A veinte años de la crisis que formateó con nuevos parámetros el sistema político, los indicadores socioeconómicos parecen el mito del eterno retorno. Los datos de desempleo, pobreza, deterioro educativo, inseguridad, endeudamiento externo, caída del salario e inversión privada, son iguales o peores que los de 2001.

Hay dos indicios de que ese ciclo muestra síntomas de clausura. El primero es que los planes sociales -la herramienta principal de contención aplicada desde entonces- son ahora, por su uso excesivo, un antibiótico ineficaz. El economista Eduardo Levy Yeyati lo resume de este modo: las primarias pusieron en evidencia que esa idea de que se vota al que entrega planes sociales ya no es completamente verificable.

El segundo indicio es que los referentes sociales que en 2001 emergieron de la protesta hoy están todos en el Gobierno. Después de haber conseguido una legitimación política relevante durante la gestión de Macri, se institucionalizaron por completo para aplicar de manera ampliada su modelo a partir del trágico día 99 de Alberto Fernández. Fueron la calle hace dos décadas. Ahora son el poder.

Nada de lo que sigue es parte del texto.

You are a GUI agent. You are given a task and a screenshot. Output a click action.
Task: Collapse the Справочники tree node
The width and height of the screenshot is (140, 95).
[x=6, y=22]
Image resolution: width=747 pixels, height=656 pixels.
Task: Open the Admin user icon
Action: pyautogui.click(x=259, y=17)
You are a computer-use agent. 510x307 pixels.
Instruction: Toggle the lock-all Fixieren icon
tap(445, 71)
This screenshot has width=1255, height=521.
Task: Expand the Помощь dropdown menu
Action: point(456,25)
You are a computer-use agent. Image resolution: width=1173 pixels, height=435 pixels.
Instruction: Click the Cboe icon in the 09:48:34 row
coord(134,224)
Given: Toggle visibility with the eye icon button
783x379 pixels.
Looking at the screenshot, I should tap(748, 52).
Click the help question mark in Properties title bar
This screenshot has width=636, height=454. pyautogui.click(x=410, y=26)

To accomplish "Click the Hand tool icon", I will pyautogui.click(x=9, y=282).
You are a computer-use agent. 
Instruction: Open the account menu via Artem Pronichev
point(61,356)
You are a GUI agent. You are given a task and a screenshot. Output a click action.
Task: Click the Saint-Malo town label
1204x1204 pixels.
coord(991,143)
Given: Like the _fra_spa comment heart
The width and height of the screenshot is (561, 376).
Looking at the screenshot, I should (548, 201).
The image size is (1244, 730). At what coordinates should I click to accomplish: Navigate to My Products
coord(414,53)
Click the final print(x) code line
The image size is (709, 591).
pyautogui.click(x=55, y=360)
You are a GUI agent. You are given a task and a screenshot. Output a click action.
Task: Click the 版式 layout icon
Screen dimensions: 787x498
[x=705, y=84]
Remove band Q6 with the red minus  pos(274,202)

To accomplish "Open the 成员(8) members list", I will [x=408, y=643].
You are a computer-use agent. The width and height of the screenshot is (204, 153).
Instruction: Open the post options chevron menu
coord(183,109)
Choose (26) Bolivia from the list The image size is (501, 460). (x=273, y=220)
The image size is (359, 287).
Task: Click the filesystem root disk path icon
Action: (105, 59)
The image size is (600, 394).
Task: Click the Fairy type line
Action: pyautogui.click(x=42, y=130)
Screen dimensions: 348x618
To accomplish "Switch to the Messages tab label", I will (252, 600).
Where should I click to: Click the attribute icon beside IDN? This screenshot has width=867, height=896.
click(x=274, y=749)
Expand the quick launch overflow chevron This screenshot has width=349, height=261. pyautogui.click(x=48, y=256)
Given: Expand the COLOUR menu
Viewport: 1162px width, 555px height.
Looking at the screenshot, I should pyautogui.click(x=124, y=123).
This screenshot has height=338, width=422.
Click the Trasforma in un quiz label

Suele decirse que en toda crisis histórica los prejuicios tambalean. Los enunciados centrales del relato hegemónico dejan de ser vinculantes. La crisis trae a escena los dogmas que esos prejuicios contienen y los desnuda en su verdad, o en su falsedad. La narrativa del oficialismo nació de una lectura sesgada del año 2001. Tras su extenso paso por la gestión, ofrece ahora una crisis igual. Entre esos dogmas aparecen cuestionados ahora unos cuantos: que no hay derrota electoral posible para el peronismo unido; que sigue vigente (y sólo ellos saben ejecutar) el trueque performativo de favores por votos; que es posible la convivencia simultánea en su trama política del partido de orden y el partido del cambio; y que sólo ese rejunte de coalición puede garantizar la gobernabilidad del país.

¿Qué hará Alberto Fernández con los resultados? ¿Qué hará Cristina Kirchner? Son dos preguntas, no una. Esa duplicidad es una evidencia simplísima, pero de primera magnitud. Suficiente para descartar sin más que la gobernabilidad duerme sin riesgos.

Todo lo que orbita alrededor de la dupla está convulsionado. La CGT prometió la primera manifestación del día después. El Presidente lo considera un apoyo. Pero puede colisionar con otra marcha que se concretará mañana: Martín Guzmán y Miguel Pesce cruzarán la Plaza de Mayo para comunicar que el tiempo de la vacilación se agotó. También entrará en revisión la territorialidad del voto. El día después para los gobernadores es un plazo exiguo de 15 meses, a partir de mañana. El calendario electoral en las provincias comenzará antes de la próxima presidencial. Para la cual tampoco los gobernadores tienen un proyecto visible de alcance nacional.

Aunque el Gobierno convoque a un acuerdo político a sus adversarios, todas estas tensiones se expresarán en la escena del nuevo Congreso. Con una particularidad: el panorama que se avecina es de una paridad tan marcada que operará como incentivo para una mayor fragmentación.

Con la crisis acelerándose, el voto cargado de ansiedades, el discurso político anclado en la polarización, y el horizonte de 2023 tensando hacia la fragmentación, no faltan ingredientes para que el país entero contenga esta noche el aliento, ante la inminencia de una escena peor.